Posted to common-user@hadoop.apache.org by Shirley Cohen <sc...@cs.utexas.edu> on 2008/09/09 21:20:21 UTC

output multiple values?

I have a simple reducer that computes the average by doing a sum/ 
count. But I want to output both the average and the count for a  
given key, not just the average. Is it possible to output both values  
from the same invocation of the reducer? Or do I need two reducer  
invocations? If I try to call output.collect() twice from the reducer  
and label the key with "type=avg" or "type=count", I get a bunch of  
garbage out. Please let me know if you have any suggestions.

Thanks,

Shirley

Re: output multiple values?

Posted by Shirley Cohen <sh...@cis.upenn.edu>.
Thanks Owen!
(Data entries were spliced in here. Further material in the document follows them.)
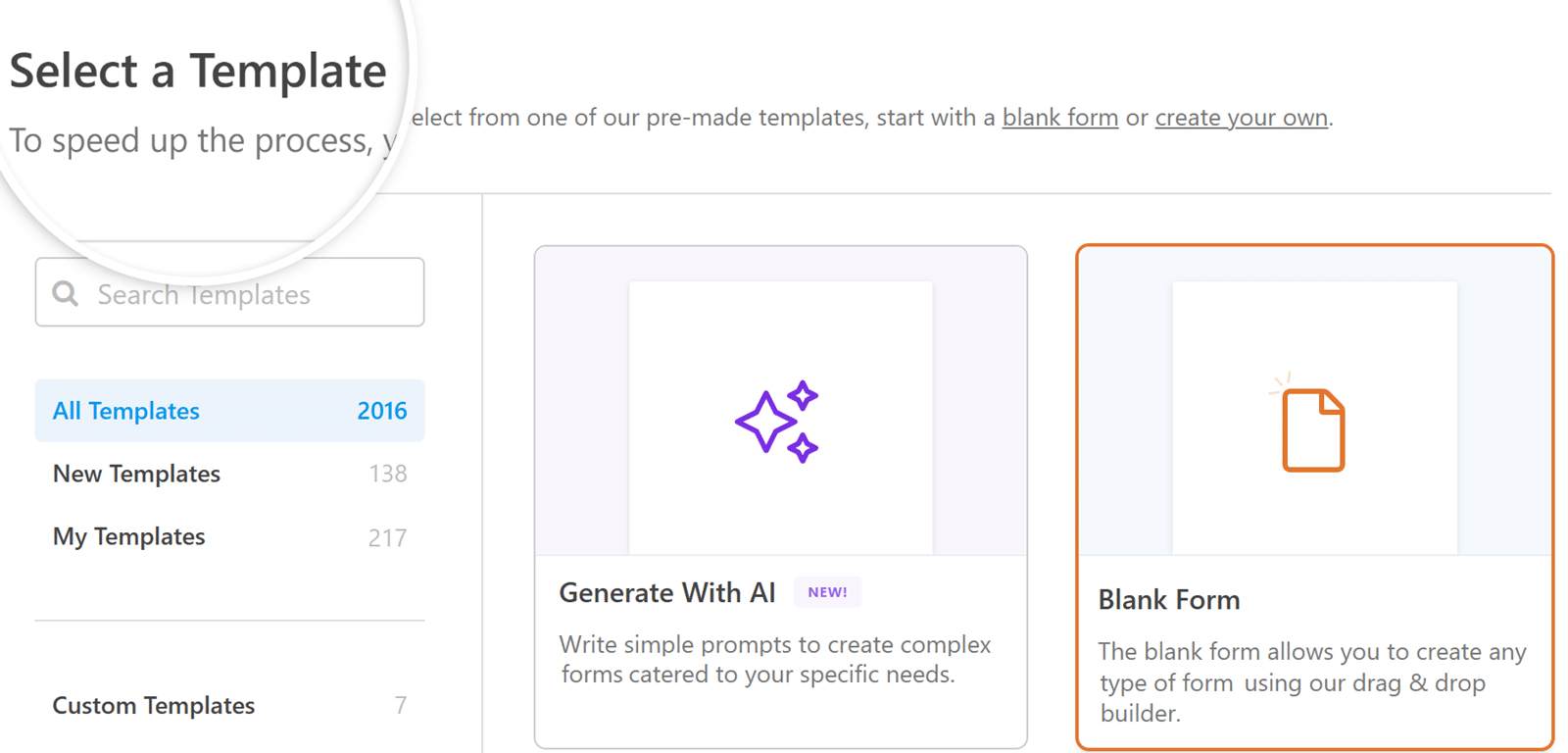Image resolution: width=1568 pixels, height=753 pixels.
Task: Click the Generate With AI title text
Action: pyautogui.click(x=666, y=592)
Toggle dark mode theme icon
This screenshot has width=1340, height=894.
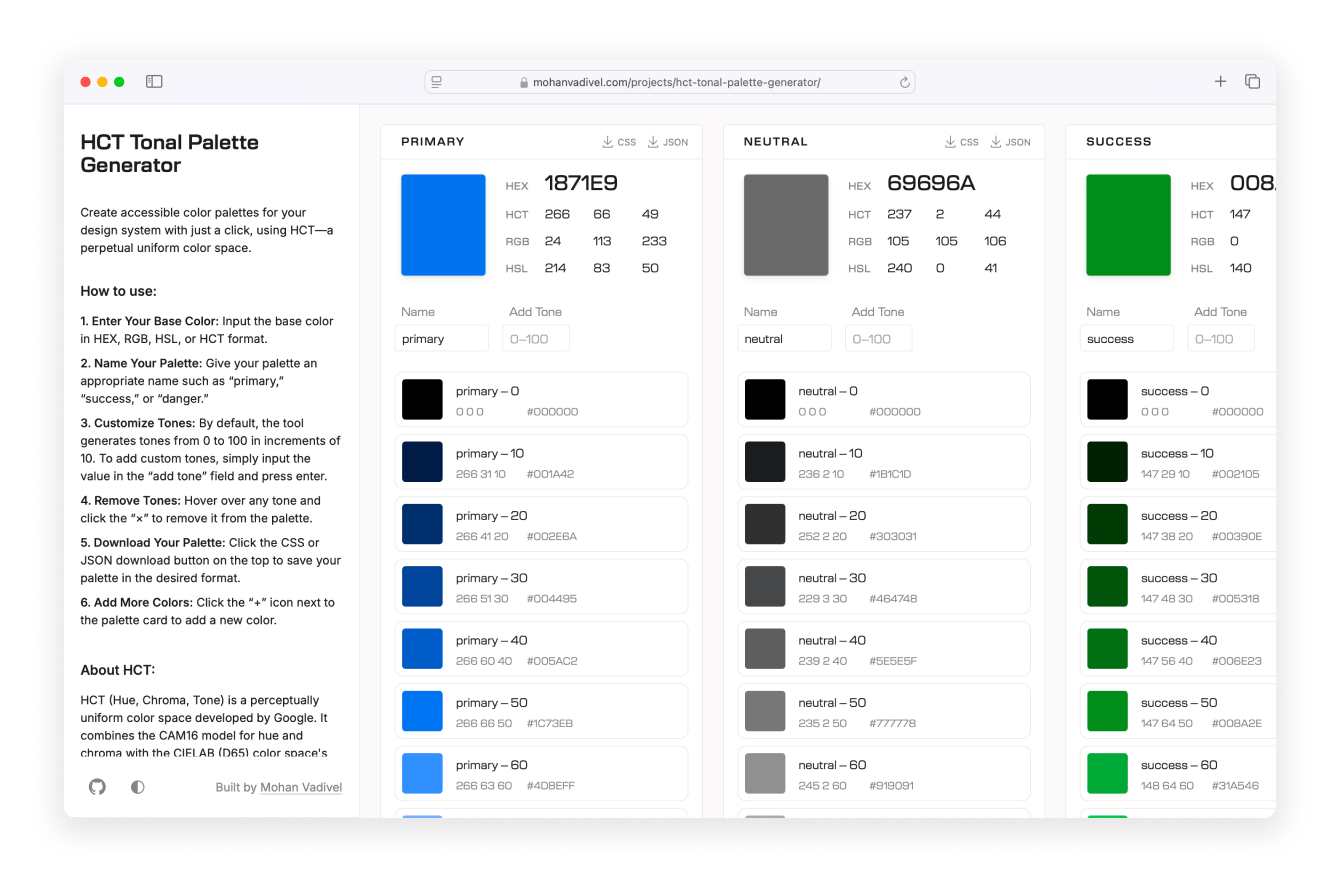pyautogui.click(x=138, y=787)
I found the bug in my code: Doing collect twice does  
work now :))

Shirley

On Sep 9, 2008, at 4:19 PM, Owen O'Malley wrote:

>
> On Sep 9, 2008, at 12:20 PM, Shirley Cohen wrote:
>
>> I have a simple reducer that computes the average by doing a sum/ 
>> count. But I want to output both the average and the count for a  
>> given key, not just the average. Is it possible to output both  
>> values from the same invocation of the reducer? Or do I need two  
>> reducer invocations? If I try to call output.collect() twice from  
>> the reducer and label the key with "type=avg" or "type=count", I  
>> get a bunch of garbage out. Please let me know if you have any  
>> suggestions.
>
> I'd be tempted to define a type like:
>
> class AverageAndCount implements Writable {
>   private long sum;
>   private long count;
>   ...
>   public String toString() {
>      return "avg = " + (sum / (double) count) + ", count = " + count);
>   }
> }
>
> Then you could use your reducer as both a combiner and reducer and  
> you would get both values out if you use TextOutputFormat. That  
> said, it should absolutely work to do collect twice.
>
> -- Owen


Re: output multiple values?

Posted by Owen O'Malley <om...@apache.org>.
On Sep 9, 2008, at 12:20 PM, Shirley Cohen wrote:

> I have a simple reducer that computes the average by doing a sum/ 
> count. But I want to output both the average and the count for a  
> given key, not just the average. Is it possible to output both  
> values from the same invocation of the reducer? Or do I need two  
> reducer invocations? If I try to call output.collect() twice from  
> the reducer and label the key with "type=avg" or "type=count", I get  
> a bunch of garbage out. Please let me know if you have any  
> suggestions.

I'd be tempted to define a type like:

class AverageAndCount implements Writable {
   private long sum;
   private long count;
   ...
   public String toString() {
      return "avg = " + (sum / (double) count) + ", count = " + count);
   }
}

Then you could use your reducer as both a combiner and reducer and you  
would get both values out if you use TextOutputFormat. That said, it  
should absolutely work to do collect twice.

-- Owen